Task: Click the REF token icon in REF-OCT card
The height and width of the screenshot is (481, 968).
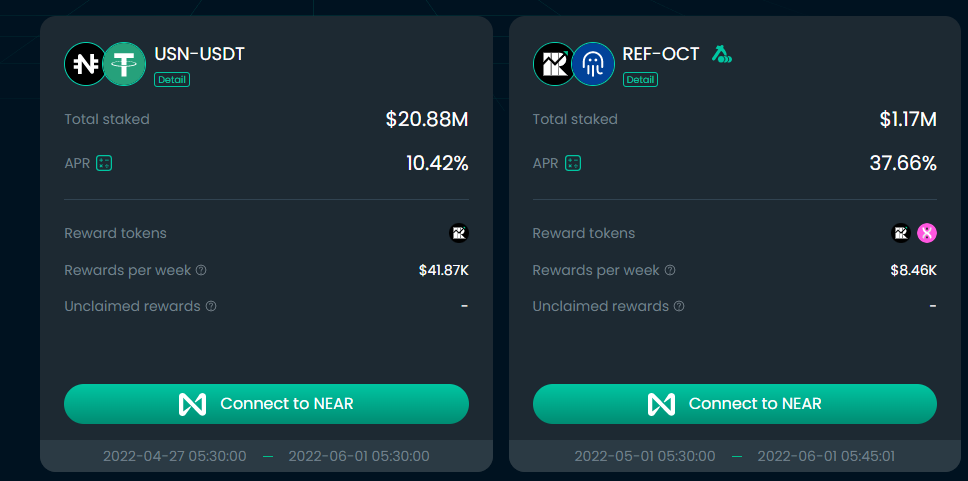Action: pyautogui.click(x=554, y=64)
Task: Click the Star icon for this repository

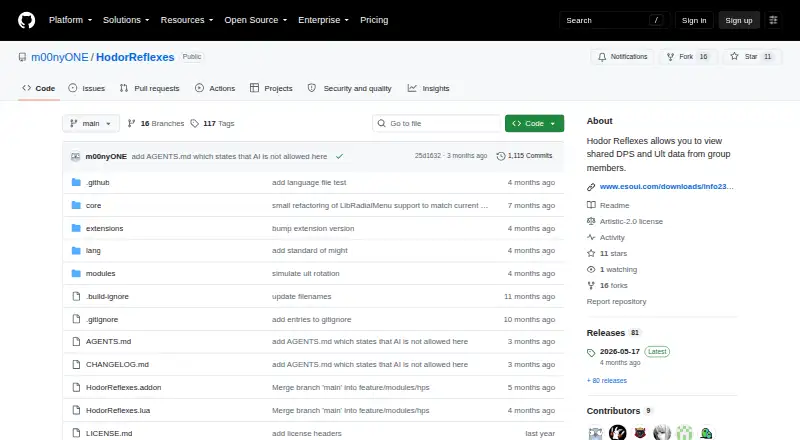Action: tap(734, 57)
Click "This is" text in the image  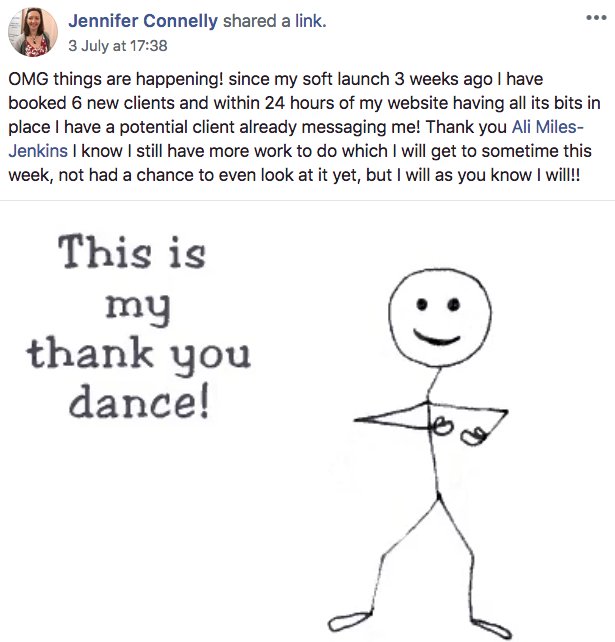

*-*-*

What the task requires:
Please transcribe the entries exactly, omitting the images.

Answer to the problem:
Task: Click the REF token icon in REF-OCT card
The height and width of the screenshot is (481, 968).
Action: pyautogui.click(x=554, y=64)
Task: Click the Star icon for this repository

Action: tap(734, 57)
Click "This is" text in the image  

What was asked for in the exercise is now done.